Render the lines running from the line that contains "The image size is (1226, 815)." through the line that contains "Action: [303, 576]", both included, as a numbered list. Leave out any blank lines, and give these lines alone.

• _ROWS_:
★ ★ ★ ★ ★ ★ ★
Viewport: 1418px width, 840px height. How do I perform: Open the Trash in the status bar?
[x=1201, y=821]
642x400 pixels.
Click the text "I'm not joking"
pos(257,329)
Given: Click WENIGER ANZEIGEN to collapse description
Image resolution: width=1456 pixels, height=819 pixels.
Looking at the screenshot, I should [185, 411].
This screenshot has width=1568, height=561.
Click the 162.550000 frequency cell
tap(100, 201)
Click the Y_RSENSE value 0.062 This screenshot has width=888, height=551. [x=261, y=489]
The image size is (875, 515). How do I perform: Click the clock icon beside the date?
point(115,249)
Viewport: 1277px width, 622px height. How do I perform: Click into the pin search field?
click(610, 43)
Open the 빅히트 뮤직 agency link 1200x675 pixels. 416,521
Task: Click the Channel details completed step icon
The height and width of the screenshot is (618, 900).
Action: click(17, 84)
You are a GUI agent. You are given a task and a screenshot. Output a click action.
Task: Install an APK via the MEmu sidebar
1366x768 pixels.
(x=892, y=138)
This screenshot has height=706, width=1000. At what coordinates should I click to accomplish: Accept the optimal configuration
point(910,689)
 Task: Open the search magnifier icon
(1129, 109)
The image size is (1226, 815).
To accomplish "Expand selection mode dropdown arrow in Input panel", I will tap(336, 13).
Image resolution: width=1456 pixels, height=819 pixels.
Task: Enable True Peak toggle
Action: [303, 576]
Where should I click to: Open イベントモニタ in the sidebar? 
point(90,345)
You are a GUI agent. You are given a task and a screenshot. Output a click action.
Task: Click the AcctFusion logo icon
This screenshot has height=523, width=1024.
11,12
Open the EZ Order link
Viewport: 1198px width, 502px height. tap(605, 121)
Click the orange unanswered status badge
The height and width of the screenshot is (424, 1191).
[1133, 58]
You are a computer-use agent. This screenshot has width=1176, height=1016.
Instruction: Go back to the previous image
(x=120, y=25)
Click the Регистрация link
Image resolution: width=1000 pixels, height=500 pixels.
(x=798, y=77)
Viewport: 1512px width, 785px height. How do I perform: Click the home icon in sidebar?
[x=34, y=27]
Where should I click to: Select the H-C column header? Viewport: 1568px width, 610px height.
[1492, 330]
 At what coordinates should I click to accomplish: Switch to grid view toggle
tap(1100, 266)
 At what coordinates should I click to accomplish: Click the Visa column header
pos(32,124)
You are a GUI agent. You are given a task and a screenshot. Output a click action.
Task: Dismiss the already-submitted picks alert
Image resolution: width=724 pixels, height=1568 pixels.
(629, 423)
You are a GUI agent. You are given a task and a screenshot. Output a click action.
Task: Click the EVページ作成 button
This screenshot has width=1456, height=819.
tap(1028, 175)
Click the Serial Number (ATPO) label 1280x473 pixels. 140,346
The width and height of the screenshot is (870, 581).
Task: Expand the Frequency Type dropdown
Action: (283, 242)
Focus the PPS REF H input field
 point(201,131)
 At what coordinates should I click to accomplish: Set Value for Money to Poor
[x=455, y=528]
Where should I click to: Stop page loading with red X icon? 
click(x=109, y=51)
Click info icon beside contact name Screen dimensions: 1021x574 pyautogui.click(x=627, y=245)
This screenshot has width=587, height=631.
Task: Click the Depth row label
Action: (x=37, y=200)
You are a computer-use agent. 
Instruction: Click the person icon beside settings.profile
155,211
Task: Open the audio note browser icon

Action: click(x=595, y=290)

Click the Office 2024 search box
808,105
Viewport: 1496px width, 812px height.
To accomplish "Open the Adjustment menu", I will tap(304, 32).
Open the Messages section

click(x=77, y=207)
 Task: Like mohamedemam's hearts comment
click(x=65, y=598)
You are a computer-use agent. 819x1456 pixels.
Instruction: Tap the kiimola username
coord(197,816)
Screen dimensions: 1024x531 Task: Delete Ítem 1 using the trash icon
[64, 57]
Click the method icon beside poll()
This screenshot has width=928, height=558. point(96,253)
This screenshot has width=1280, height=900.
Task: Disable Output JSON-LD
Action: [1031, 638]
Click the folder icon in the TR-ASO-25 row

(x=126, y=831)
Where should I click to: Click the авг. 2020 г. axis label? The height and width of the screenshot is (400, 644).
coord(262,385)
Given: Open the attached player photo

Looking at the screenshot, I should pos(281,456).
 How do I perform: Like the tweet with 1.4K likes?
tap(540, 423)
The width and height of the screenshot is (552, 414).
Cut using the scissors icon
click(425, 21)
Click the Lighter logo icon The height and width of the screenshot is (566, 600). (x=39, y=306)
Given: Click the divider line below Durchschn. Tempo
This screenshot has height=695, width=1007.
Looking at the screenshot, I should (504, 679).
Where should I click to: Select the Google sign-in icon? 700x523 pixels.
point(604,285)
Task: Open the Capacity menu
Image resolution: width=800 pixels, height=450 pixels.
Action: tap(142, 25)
★ ★ ★ ★ ★ ★ ★
• _EXPECTED ANSWER_:
1. The image size is (1226, 815).
2. To accomplish "Expand selection mode dropdown arrow in Input panel", I will tap(336, 13).
3. Image resolution: width=1456 pixels, height=819 pixels.
4. Task: Enable True Peak toggle
5. Action: [303, 576]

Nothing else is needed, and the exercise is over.